Is the compiler allowed to make additional optimizations for a non-fixed-width type such as int beyond what it would be allowed for a fixed width type like int32_t that happens to have the same length on the current platform?

That is, you are not interested in the part where the size of the non-fixed width type is allowed to be chosen appropriately for the hardware - you are aware of that and are asking if beyond that additional optimizations are available?

The answer, as far as I am aware or have seen, is no. No both in the sense that compilers do not actually optimize int differently than int32_t (on platforms where int is 32-bits), and also no in the sense that there are not optimizations allowed by the standard for int which are also not allowed for int32_t1 (this second part is wrong - see comments).

The easiest way to see this is that the various fixed width integers are all typedefs for various underlying primitive integer types - so on a platform with 32-bit integers int32_t will probably be a typedef (perhaps indirectly) of int. So from a behavioral and optimization point of view, the types are identical, and as soon as you are in the IR world of the compiler, the original type probably isn't even really available without jumping through oops (i.e., int and int32_t will generate the same IR).

#### What is expected
Render this sentence from the passage on int and int32_t in Spanish: "The answer, as far as I am aware or have seen, is no." The entries after this point have nothing to do with the passage on int and int32_t.

#### Records

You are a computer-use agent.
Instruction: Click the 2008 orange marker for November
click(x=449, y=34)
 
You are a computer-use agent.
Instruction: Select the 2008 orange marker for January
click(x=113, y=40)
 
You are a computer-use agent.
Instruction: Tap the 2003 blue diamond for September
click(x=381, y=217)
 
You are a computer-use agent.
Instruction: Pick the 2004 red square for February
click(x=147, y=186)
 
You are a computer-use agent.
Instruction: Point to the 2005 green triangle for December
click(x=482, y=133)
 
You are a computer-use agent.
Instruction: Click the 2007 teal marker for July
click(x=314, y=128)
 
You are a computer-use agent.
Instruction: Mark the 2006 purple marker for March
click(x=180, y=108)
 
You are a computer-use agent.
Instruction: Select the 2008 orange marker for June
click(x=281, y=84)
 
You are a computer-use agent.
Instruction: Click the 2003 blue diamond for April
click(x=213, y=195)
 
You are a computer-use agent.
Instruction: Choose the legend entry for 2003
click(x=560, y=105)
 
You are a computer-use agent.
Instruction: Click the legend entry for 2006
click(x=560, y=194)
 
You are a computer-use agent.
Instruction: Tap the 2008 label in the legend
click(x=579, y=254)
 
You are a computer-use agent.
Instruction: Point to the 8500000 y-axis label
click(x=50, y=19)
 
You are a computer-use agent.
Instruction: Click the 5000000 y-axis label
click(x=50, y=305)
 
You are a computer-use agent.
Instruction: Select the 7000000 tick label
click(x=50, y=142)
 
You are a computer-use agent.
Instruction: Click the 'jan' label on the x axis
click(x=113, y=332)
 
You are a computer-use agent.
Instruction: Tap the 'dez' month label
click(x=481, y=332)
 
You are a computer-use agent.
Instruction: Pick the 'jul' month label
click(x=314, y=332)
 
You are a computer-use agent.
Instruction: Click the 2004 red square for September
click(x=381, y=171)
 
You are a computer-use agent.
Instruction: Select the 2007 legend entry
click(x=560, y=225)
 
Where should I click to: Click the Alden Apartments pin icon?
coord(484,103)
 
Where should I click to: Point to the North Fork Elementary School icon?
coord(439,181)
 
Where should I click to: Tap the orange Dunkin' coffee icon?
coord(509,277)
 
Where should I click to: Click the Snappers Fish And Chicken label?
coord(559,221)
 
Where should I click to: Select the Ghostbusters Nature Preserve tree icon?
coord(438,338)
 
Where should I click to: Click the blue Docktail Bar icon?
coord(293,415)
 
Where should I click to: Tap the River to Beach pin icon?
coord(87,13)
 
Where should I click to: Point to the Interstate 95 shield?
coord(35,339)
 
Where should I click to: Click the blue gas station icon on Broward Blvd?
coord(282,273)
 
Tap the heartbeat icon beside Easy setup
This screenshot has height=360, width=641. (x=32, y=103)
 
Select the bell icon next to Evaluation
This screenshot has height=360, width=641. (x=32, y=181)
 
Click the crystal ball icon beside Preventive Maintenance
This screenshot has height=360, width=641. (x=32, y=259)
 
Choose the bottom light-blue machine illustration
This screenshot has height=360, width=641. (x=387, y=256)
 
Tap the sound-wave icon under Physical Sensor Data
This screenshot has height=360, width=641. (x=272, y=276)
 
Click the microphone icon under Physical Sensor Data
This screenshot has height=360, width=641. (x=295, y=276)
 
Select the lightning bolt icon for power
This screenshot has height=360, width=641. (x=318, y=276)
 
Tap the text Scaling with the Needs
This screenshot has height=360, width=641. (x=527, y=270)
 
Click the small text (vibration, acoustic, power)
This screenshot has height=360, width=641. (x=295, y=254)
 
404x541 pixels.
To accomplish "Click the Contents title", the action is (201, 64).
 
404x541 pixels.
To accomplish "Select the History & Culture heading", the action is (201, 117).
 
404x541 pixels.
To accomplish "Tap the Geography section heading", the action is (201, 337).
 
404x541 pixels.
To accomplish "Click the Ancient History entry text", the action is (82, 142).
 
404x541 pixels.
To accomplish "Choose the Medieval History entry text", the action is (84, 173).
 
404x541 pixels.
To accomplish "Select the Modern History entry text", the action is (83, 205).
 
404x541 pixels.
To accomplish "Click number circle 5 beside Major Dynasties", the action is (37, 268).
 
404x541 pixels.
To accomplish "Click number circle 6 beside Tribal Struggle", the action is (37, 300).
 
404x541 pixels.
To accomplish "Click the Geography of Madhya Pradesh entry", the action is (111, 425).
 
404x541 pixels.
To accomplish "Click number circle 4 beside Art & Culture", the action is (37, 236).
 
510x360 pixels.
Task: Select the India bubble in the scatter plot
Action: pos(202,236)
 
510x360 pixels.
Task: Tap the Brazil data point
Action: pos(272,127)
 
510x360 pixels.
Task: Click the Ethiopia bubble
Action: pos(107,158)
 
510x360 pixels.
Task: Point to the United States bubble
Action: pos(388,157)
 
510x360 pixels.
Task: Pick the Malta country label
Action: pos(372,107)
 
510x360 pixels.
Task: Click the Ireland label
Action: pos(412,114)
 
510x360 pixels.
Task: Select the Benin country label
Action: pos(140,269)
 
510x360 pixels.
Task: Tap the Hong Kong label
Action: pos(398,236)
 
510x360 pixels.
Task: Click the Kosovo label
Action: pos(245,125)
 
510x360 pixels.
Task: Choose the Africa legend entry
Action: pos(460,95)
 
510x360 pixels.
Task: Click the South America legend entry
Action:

#### Task response
La respuesta, hasta donde sé o he visto, es no.